Since you noted this with Haskell, I will answer in this regard: in Haskell, the equivalent of performing CPS conversion works in the Cont monad, which converts the value of x to a higher level, which takes one argument and applies it to x .

So, for starters, here is 1 + 2 in regular Haskell: (1 + 2) And here it is in the continuation of the monad:

 contAdd xy = do x' <- x y' <- y return $ x' + y' 

... not very informative. To find out what is going on, let me take the monad apart. First, by removing the do notation:

 contAdd xy = x >>= (\x' -> y >>= (\y' -> return $ x' + y')) 

The return function raises the value to the monad and in this case is implemented as \xk -> kx or uses the infix operator section as \x -> ($ x) .

 contAdd xy = x >>= (\x' -> y >>= (\y' -> ($ x' + y'))) 

The operator (>>=) (read "bind") combines the calculations in the monad and in this case is implemented as \mfk -> m (\x -> fxk) . Changing the binding function to a prefix form and replacing it in a lambda, as well as some renaming for clarity:

 contAdd xy = (\m1 f1 k1 -> m1 (\a1 -> f1 a1 k1)) x (\x' -> (\m2 f2 k2 -> m2 (\a2 -> f2 a2 k2)) y (\y' -> ($ x' + y'))) 

Shortening some feature applications:

 contAdd xy = (\k1 -> x (\a1 -> (\x' -> (\k2 -> y (\a2 -> (\y' -> ($ x' + y')) a2 k2))) a1 k1)) contAdd xy = (\k1 -> x (\a1 -> y (\a2 -> ($ a1 + a2) k1))) 

And a little final reordering and renaming:

 contAdd xy = \k -> x (\x' -> y (\y' -> k $ x' + y')) 

In other words: the function arguments were changed from numbers to functions that take a number and return the final result of the entire expression, as expected.

Edit : The commenter indicates that contAdd itself still accepts two curry-style arguments.
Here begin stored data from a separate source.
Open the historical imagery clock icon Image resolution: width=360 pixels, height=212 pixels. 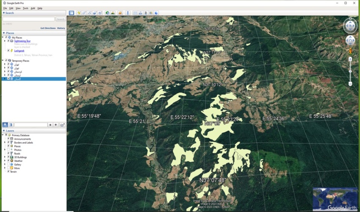point(107,13)
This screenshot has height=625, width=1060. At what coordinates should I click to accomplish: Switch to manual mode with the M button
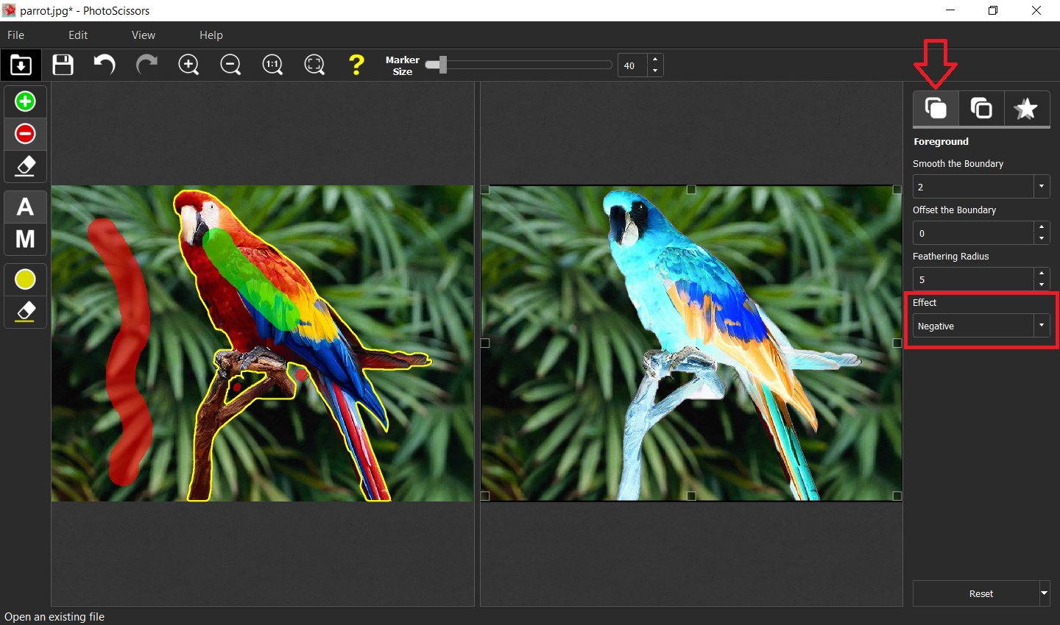click(24, 238)
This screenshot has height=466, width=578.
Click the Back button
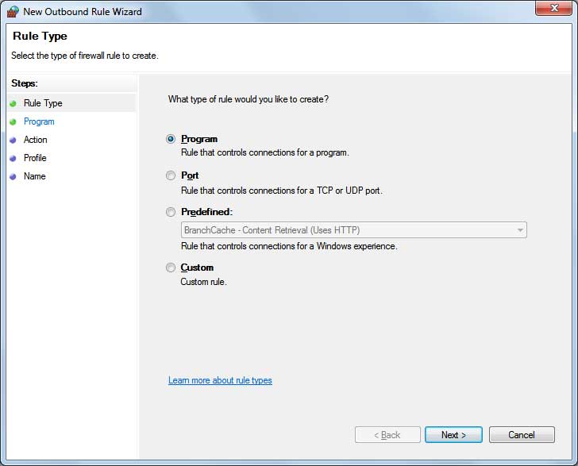click(387, 434)
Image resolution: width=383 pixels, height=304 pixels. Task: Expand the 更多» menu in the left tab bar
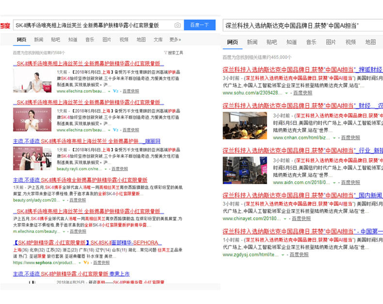pyautogui.click(x=175, y=40)
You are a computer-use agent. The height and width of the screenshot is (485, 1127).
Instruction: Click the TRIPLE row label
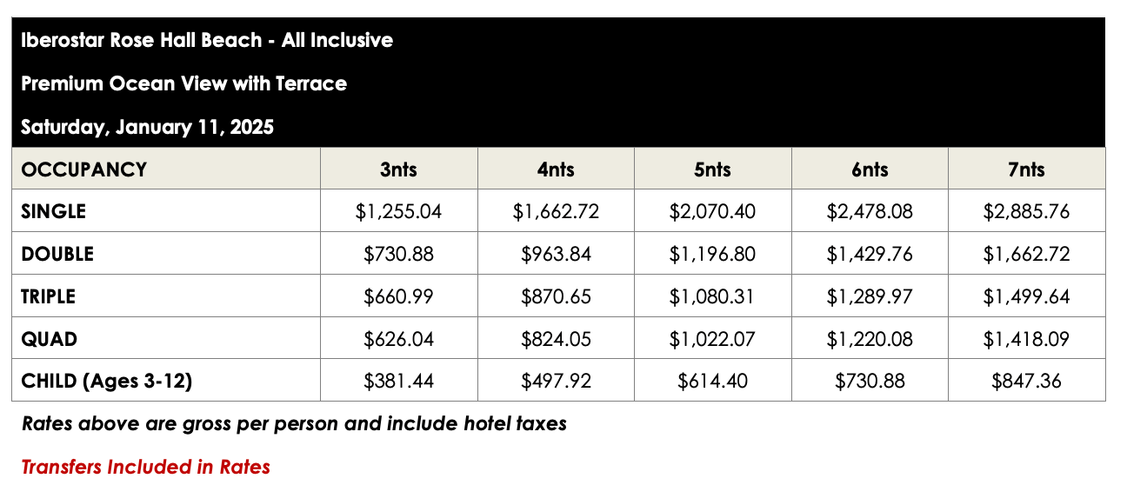pos(49,296)
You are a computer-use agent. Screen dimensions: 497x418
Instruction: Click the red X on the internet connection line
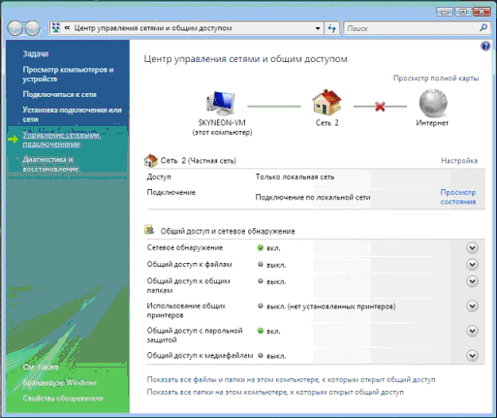coord(380,106)
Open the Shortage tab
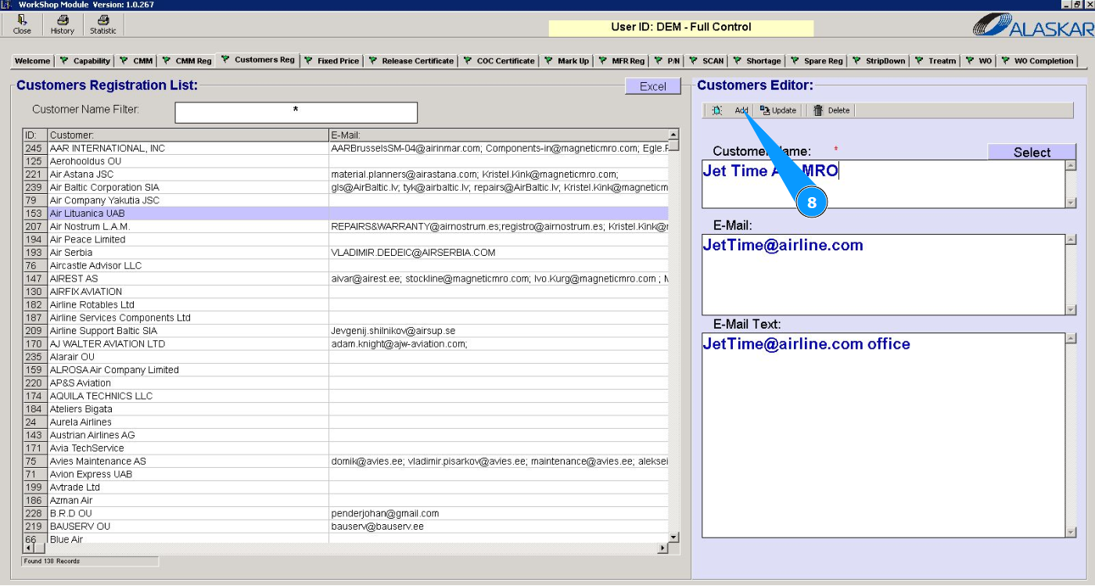The height and width of the screenshot is (586, 1095). point(763,61)
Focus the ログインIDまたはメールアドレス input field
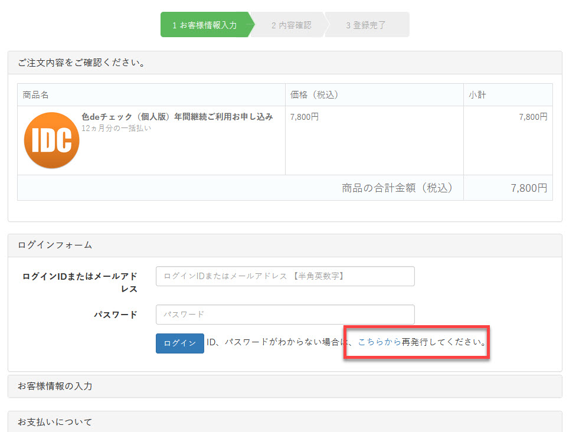This screenshot has width=576, height=432. (285, 276)
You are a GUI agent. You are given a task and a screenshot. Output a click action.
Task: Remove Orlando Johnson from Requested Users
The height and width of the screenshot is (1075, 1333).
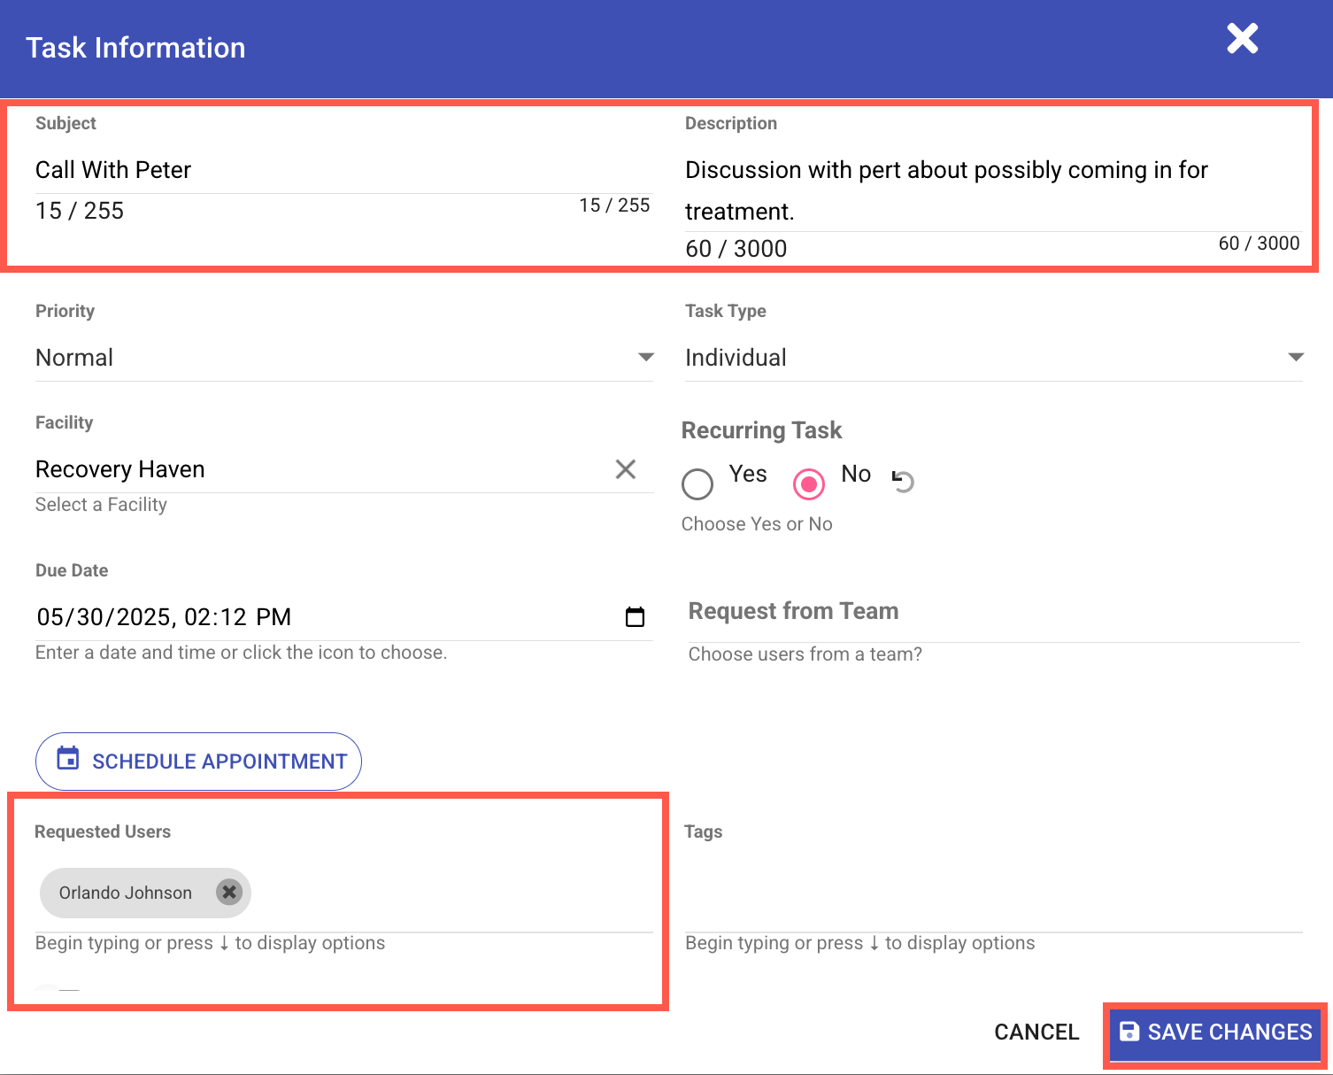pyautogui.click(x=229, y=893)
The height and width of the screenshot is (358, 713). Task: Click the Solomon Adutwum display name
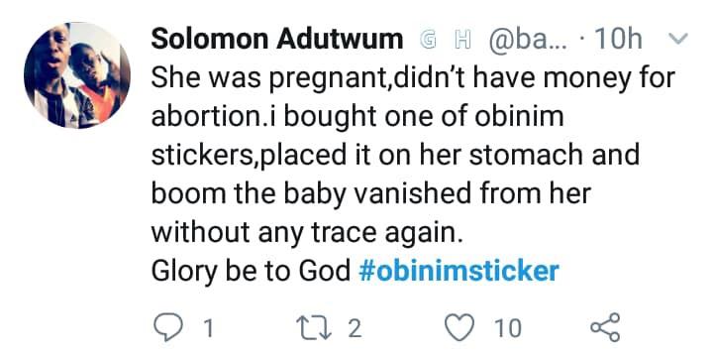pos(277,39)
This is reasonable because it does not use the continuation directly, but not necessarily. Otherwise, you need to first break the function between the arguments:

 contAdd x = x >>= (\x' -> return (\y -> y >>= (\y' -> return $ x' + y'))) 

And then use it like this:

 foo = do f <- contAdd (return 1) r <- f (return 2) return r 

Please note that this is no different from the previous version; it simply packs the result of each partial application as a continuation, not just the end result. Since functions are first-class values, there is no significant difference between a CPS expression containing a number versus one containing a function.

Keep in mind that I write things in great detail to make all the steps explicit when something is in the style of continuing through.

Appendix: you may notice that the final expression looks very much like a de-agarized version of a monadic expression. This is not a coincidence, since the inherent nature of monadic expressions, which allows them to change the structure of calculations based on previous values, is closely related to the style of continuing the passage; in both cases, you have in some ways mastered the concept of causality.